(Task statement):
Print the following article about Cuban businesses losing workers to emigration word for word, in full.

Plenty of Jobs in Cuba But Few Want to Live Here

The Nel Paradiso restaurant has not been able to hold onto staff since Nicaraguan president Daniel Ortega opened the “volcano route.” (Facebook)

Around 30% of the employees of the Parque Central Hotel emigrated recently and their positions have been filled by students.

By 14ymedio

HAVANA TIMES – The European press normally pays little attention to what is happening in Cuba. In recent months, however, the continent’s media outlets have turned their focus to the enormous exodus from the island, which has left business managers unable to find workers. Data published on Thursday in an article by Agence France Presse (AFP) casts light on this catastrophic situation.

Take the case of Havana’s Nel Paradiso restaurant. Of the sixty employees it has hired since November of 2021, only ten remain. “When Nicaragua opened its doors, it was a real blow to us. In one week we went from fifty employees to thirty,” says Annie Zuñiga, the restaurant’s hiring manager. Her experience illustrates an odd paradox: Employment on the island is plentiful but no one wants to live there.

As reported in the AFP article, Zuñiga has been desperate to hold onto employees since the government of Daniel Ortega lifted visa requirements for Cubans, a measure that has unleashed an exodus the magnitude of which has never been seen before.

“We haven’t been able to create a unified, stable team. As soon as we think, ’OK, this is the team,’ one of them comes to me and says, ’This is my last week. Next week I’m leaving.’ It’s a disaster,” she says.

Norberto Vazquez, head waiter at Nel Paradiso and a sommelier instructor, sums up his own experience of having trained more than fifty people, only to see them leave the country. “Some students tell me, ’Professor, all I think about now is how I’m going to leave,’ and that makes me incredibly sad,” he says.

At Park Central, a hotel owned by the state but managed by Iberostar, 30% of employees recently emigrated and their jobs have been filled by students. Similarly, sixty employees at a travel agency headed by Stephane Ferrux, a French national, left in one year.

Pixel coordinate grounding data
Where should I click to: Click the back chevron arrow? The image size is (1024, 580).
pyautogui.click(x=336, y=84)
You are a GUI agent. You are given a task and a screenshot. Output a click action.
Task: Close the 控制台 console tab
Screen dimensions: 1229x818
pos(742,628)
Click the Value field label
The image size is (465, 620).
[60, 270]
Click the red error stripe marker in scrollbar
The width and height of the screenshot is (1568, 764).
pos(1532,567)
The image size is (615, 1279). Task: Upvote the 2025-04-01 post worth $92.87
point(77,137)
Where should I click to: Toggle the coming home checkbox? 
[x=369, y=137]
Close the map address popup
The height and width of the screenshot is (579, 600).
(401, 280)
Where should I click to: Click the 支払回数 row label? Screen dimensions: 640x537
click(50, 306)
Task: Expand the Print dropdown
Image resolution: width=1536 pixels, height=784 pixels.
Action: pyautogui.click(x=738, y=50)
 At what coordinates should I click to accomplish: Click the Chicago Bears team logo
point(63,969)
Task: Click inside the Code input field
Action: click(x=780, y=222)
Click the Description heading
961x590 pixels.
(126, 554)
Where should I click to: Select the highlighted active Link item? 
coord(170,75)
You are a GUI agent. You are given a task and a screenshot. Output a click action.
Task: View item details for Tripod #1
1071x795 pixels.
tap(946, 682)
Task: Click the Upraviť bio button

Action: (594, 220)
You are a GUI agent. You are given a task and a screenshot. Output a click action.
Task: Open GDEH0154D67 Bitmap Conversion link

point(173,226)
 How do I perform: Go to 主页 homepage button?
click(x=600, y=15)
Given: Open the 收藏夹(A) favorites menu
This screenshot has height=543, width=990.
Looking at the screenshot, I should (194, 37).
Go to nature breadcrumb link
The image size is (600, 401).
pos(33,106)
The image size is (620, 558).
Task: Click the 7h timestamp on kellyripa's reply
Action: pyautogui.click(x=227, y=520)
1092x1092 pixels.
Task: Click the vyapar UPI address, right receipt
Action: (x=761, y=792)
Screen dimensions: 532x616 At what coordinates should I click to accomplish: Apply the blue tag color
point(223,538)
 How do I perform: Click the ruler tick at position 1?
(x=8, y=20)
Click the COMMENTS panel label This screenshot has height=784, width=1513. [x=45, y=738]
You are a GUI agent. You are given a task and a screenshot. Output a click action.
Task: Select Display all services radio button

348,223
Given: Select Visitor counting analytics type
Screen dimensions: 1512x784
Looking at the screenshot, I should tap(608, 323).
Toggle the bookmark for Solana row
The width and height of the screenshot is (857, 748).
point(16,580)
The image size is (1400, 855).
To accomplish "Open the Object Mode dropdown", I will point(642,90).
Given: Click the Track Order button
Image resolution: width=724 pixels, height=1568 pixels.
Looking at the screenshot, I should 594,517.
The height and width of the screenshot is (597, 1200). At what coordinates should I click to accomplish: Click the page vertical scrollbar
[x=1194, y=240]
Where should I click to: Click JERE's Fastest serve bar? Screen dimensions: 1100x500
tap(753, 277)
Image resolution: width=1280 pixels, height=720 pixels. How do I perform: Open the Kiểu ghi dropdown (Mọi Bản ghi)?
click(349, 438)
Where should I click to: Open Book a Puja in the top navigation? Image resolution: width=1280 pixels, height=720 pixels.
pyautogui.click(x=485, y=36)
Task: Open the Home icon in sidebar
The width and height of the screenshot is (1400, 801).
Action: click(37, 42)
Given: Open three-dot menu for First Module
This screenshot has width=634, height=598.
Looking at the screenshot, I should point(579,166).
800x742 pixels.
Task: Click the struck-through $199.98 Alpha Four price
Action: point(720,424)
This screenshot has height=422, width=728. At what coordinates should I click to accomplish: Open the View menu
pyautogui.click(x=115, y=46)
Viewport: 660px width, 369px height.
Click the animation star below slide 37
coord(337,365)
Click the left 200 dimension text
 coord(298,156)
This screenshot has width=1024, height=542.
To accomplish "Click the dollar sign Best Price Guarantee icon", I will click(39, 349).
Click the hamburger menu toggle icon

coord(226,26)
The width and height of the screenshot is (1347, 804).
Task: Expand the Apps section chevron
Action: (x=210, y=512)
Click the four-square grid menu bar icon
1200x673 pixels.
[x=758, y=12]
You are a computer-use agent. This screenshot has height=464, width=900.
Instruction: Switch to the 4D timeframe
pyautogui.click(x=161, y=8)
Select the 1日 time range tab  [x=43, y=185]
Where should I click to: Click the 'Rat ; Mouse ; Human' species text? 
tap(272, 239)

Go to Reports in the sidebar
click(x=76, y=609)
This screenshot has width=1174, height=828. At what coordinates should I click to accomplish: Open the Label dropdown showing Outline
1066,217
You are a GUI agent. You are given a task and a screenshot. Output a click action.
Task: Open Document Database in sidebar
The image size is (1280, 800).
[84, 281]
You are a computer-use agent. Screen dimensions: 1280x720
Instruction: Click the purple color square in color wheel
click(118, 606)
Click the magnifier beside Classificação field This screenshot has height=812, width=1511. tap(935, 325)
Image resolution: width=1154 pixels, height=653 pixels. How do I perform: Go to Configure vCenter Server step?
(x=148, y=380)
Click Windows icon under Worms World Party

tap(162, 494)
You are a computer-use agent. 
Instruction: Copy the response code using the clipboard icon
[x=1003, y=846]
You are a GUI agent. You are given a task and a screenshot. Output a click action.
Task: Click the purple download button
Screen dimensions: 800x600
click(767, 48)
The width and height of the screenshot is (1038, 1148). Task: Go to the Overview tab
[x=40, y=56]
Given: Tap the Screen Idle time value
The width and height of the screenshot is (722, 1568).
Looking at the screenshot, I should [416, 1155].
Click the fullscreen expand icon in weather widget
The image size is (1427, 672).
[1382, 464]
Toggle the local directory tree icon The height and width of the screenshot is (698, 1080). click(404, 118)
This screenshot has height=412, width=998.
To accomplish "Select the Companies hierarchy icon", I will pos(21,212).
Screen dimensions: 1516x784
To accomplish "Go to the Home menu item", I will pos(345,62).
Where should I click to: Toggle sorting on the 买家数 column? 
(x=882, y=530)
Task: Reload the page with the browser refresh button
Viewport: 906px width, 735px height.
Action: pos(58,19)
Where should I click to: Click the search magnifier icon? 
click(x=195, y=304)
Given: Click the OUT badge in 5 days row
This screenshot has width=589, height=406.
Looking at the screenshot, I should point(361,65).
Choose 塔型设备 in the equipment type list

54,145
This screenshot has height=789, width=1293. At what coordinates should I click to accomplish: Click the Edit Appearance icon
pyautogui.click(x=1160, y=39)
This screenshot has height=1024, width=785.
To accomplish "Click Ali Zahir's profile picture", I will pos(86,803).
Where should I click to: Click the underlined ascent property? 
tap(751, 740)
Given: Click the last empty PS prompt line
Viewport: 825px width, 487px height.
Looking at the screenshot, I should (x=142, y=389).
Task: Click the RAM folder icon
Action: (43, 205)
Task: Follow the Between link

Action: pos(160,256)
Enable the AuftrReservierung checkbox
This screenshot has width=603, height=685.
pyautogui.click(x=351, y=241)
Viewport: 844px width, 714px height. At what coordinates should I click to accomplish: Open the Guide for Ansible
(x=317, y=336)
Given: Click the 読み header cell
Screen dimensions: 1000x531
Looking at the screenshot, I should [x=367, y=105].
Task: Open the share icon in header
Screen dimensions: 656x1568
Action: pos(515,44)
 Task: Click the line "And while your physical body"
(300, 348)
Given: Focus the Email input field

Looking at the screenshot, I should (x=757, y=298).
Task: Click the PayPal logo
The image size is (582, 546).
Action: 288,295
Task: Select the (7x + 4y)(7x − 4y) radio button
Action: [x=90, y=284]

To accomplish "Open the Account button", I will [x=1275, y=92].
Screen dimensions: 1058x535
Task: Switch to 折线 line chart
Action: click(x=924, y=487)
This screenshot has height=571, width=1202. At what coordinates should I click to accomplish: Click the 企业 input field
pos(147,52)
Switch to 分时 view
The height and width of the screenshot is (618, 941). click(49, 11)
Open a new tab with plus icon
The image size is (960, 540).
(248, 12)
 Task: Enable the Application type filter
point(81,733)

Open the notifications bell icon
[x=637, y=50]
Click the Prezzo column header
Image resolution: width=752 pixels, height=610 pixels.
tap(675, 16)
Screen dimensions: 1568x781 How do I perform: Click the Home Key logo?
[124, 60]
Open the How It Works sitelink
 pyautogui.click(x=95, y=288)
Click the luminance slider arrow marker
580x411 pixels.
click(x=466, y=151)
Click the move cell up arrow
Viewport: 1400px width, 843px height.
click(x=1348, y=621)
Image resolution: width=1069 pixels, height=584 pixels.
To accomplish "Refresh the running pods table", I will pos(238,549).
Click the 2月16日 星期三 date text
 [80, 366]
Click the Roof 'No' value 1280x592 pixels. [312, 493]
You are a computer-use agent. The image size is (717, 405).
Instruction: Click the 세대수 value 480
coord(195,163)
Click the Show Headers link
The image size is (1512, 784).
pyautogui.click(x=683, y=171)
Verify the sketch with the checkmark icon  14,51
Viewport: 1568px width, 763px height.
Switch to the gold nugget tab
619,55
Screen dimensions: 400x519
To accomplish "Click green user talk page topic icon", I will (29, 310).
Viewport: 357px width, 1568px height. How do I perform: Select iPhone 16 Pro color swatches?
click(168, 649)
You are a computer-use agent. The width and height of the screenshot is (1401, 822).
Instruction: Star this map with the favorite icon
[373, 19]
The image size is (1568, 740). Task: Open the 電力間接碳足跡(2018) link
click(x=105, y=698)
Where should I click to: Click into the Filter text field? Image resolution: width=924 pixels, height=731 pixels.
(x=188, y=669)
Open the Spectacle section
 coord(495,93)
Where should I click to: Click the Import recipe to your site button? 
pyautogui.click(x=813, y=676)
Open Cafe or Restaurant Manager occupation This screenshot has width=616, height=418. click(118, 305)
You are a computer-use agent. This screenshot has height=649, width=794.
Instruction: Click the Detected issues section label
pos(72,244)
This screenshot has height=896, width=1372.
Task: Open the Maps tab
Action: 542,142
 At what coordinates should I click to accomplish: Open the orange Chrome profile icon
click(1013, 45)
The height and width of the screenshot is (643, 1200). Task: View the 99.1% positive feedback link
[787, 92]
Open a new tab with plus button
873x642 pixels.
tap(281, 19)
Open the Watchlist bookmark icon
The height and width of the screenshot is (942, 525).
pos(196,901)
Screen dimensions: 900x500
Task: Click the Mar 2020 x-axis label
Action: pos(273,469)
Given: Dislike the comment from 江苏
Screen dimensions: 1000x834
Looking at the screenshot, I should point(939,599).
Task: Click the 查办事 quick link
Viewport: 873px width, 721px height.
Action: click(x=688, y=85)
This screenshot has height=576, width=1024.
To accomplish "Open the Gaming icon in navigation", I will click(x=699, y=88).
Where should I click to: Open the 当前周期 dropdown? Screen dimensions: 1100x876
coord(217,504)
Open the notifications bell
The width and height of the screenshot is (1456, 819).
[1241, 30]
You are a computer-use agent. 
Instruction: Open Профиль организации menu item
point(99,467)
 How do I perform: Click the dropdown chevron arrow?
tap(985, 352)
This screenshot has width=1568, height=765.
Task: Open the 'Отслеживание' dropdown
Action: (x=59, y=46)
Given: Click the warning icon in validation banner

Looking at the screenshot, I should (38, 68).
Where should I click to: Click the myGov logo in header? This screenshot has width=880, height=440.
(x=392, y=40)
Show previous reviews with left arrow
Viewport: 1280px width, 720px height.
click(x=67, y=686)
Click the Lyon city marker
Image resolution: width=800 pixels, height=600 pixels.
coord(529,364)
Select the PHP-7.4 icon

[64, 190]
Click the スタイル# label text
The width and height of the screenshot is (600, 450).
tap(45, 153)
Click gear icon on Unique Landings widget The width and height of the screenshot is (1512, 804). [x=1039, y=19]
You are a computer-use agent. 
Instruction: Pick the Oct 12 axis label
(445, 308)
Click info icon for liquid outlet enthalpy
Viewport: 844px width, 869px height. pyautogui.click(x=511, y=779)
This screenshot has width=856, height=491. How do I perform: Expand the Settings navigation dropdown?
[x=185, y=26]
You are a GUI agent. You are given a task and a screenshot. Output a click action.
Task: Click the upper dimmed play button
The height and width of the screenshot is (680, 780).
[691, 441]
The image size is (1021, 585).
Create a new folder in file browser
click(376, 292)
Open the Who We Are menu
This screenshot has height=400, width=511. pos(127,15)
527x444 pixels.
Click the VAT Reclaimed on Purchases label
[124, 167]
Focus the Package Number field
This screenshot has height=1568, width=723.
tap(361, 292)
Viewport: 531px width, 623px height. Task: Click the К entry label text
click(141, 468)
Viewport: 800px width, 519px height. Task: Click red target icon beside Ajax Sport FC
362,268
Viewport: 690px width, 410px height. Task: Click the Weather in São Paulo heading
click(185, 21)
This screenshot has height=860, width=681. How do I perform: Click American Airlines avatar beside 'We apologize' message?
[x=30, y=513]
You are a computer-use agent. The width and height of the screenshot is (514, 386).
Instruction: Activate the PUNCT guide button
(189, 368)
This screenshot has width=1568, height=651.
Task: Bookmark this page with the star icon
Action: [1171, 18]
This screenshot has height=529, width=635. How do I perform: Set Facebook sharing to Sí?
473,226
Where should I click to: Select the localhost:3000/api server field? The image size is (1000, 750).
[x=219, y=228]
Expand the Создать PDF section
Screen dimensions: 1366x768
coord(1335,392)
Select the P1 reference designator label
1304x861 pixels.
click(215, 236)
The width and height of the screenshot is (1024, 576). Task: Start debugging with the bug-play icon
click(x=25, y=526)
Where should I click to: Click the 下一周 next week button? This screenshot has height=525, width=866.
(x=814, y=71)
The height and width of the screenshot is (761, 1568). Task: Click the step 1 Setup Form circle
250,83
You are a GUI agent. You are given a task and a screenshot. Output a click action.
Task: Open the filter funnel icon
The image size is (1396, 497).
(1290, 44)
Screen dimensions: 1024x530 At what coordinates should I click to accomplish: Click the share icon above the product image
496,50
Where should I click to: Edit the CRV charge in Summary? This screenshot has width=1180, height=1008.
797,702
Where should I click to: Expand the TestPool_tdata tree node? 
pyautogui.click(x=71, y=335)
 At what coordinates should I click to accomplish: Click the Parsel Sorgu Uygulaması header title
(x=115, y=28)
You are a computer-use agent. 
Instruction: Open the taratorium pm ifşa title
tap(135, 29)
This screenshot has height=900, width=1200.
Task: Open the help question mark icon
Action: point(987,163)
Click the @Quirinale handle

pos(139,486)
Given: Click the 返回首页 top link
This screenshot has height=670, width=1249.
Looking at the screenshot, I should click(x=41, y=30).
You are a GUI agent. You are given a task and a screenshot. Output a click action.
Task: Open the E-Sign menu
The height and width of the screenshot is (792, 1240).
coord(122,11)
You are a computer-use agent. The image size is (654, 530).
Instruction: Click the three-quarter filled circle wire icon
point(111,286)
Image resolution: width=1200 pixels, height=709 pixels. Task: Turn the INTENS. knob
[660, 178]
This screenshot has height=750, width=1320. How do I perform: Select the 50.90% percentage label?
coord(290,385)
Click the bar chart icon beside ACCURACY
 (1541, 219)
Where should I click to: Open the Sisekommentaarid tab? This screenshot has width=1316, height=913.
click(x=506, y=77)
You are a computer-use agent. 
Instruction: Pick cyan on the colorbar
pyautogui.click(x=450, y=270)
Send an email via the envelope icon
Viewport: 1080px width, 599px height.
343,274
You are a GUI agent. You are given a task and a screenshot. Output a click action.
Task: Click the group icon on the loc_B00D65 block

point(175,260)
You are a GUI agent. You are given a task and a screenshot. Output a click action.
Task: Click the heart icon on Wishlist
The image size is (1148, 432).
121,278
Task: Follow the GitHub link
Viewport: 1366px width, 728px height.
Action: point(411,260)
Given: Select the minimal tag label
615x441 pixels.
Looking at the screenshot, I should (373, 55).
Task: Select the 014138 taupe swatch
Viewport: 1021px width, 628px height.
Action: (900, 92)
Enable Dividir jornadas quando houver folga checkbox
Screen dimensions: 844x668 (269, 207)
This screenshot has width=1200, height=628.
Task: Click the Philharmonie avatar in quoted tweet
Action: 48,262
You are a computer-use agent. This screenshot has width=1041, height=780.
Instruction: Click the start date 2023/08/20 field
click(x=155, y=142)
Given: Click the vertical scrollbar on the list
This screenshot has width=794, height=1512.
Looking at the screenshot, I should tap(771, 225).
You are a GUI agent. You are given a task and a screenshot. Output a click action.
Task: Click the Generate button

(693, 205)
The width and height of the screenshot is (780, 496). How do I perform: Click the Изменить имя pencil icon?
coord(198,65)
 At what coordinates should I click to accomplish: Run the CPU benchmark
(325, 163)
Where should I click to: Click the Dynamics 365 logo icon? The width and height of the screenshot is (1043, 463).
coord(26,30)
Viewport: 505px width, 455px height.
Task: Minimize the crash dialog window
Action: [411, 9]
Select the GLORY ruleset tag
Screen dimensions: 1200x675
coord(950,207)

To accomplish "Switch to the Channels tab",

(Completed exercise):
Plenty of Jobs in Cuba But Few Want to Live Here

The Nel Paradiso restaurant has not been able to hold onto staff since Nicaraguan president Daniel Ortega opened the “volcano route.” (Facebook)

Around 30% of the employees of the Parque Central Hotel emigrated recently and their positions have been filled by students.

By 14ymedio

HAVANA TIMES – The European press normally pays little attention to what is happening in Cuba. In recent months, however, the continent’s media outlets have turned their focus to the enormous exodus from the island, which has left business managers unable to find workers. Data published on Thursday in an article by Agence France Presse (AFP) casts light on this catastrophic situation.

Take the case of Havana’s Nel Paradiso restaurant. Of the sixty employees it has hired since November of 2021, only ten remain. “When Nicaragua opened its doors, it was a real blow to us. In one week we went from fifty employees to thirty,” says Annie Zuñiga, the restaurant’s hiring manager. Her experience illustrates an odd paradox: Employment on the island is plentiful but no one wants to live there.

As reported in the AFP article, Zuñiga has been desperate to hold onto employees since the government of Daniel Ortega lifted visa requirements for Cubans, a measure that has unleashed an exodus the magnitude of which has never been seen before.

“We haven’t been able to create a unified, stable team. As soon as we think, ’OK, this is the team,’ one of them comes to me and says, ’This is my last week. Next week I’m leaving.’ It’s a disaster,” she says.

Norberto Vazquez, head waiter at Nel Paradiso and a sommelier instructor, sums up his own experience of having trained more than fifty people, only to see them leave the country. “Some students tell me, ’Professor, all I think about now is how I’m going to leave,’ and that makes me incredibly sad,” he says.

At Park Central, a hotel owned by the state but managed by Iberostar, 30% of employees recently emigrated and their jobs have been filled by students. Similarly, sixty employees at a travel agency headed by Stephane Ferrux, a French national, left in one year.